I couldn’t agree more with Cassidy about peoples attraction to ‘Melo being attributed to the fact that he’s fallible. After receiving some negative press numerous professional athletes have seen their endorsements deals shrivel up quicker than a man suffering from “shrinkage.” Players like Kobe Bryant and Stephen Jackson have had some problems off the court and their marketability hasn’t returned to anywhere close to the same levels as they were prior to their issues. Between arguing with Larry Brown over minutes during the last Olympics, being part of a gang related video called “Stop Snitchin’” and his involvement in the brawl at Madison Square Garden earlier this month you would think that his rep would be in shambles. Instead, these events have helped to create a street cred for ‘Melo that is unrivalled by any of his peers in the NBA.
‘Melo’s street cred was illustrated perfectly in the Dime article when Cassidy wrote, “we saw ‘Melo’s appeal first hand when we moved out photo shoot for this issue from the sidewalks of Manhatten’s Lower East Side. Within minutes, it looked like a full-on block party had broken out. The street flooded with men, woman, and children gathered around Carmelo, snapping pics of him with their digital cameras while he was being shot for Dime. Construction workers on their way home from work yelled to ‘Melo from the back of their truck while kids gathered for closer looks. Men and woman hung out of apartment windows and one woman made a point of letting Carmelo know that she thought he was one ‘big ol’ adorable bundle of joy.’”
A huge part of the reason why ‘Melo fascinates me is due to the fact that he has made mistakes and he doesn’t try to stand on the traditional podium that we place our favourite athletes. His image is a little grimy and because of that I feel I can relate to him more than I can that of the clean-cut image of a player like Dwyane Wade.

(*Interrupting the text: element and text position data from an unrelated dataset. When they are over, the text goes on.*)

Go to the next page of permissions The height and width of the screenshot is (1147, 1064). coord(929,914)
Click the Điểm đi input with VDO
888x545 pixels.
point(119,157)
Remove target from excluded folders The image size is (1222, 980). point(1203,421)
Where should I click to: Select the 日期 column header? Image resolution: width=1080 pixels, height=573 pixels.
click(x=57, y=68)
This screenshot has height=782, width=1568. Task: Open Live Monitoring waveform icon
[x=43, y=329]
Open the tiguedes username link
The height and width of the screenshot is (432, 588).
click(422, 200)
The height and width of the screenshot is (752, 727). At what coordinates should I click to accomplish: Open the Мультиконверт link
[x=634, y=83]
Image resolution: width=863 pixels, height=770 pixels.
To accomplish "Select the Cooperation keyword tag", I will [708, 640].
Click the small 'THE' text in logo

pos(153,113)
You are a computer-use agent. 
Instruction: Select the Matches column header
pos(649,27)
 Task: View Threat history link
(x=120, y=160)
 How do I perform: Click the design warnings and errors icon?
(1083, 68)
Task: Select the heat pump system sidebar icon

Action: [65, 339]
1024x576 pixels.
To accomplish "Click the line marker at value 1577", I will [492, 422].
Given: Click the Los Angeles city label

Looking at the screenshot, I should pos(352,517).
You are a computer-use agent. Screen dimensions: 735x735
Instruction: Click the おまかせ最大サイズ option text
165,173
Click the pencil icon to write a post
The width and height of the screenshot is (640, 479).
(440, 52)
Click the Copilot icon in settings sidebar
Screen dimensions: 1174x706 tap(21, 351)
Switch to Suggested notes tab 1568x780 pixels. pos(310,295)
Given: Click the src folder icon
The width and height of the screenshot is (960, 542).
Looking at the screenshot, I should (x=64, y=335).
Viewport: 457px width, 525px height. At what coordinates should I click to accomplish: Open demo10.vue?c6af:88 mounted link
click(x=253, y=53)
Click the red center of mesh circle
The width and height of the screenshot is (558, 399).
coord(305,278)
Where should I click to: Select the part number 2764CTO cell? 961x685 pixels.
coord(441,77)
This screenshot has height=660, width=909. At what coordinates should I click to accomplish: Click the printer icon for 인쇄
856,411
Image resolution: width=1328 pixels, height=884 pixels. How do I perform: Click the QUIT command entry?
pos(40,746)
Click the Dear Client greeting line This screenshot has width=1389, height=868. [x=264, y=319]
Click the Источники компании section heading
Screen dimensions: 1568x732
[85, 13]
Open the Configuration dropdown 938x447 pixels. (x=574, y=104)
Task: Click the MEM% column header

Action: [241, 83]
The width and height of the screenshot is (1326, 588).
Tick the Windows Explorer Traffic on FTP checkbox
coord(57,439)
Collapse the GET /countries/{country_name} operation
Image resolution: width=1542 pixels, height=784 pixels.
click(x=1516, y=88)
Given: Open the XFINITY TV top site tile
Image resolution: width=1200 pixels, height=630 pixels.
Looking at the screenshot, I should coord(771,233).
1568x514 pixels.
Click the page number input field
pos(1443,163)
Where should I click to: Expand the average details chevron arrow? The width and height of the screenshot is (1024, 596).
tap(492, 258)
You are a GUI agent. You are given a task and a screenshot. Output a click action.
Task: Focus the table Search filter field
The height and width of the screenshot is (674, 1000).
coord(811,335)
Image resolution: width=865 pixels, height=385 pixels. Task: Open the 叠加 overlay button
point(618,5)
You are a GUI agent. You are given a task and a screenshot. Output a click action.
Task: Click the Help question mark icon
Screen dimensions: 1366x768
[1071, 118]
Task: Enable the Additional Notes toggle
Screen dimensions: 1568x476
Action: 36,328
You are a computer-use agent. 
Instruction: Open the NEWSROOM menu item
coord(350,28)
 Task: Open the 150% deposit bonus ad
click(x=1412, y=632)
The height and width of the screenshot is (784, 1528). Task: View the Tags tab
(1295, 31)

While the 2003 NBA Draft has cultivated countless marketable stars in LeBron James, Dwyane Wade, Chris Bosh and Kirk Hinrich, I think the player that will have the biggest impact on and off the court will be ‘Melo due to heart for people in need within his community, his insatiable desire to win games and the innate ability he possesses to build street cred through making PR mistakes that would doom the marketability of his peers.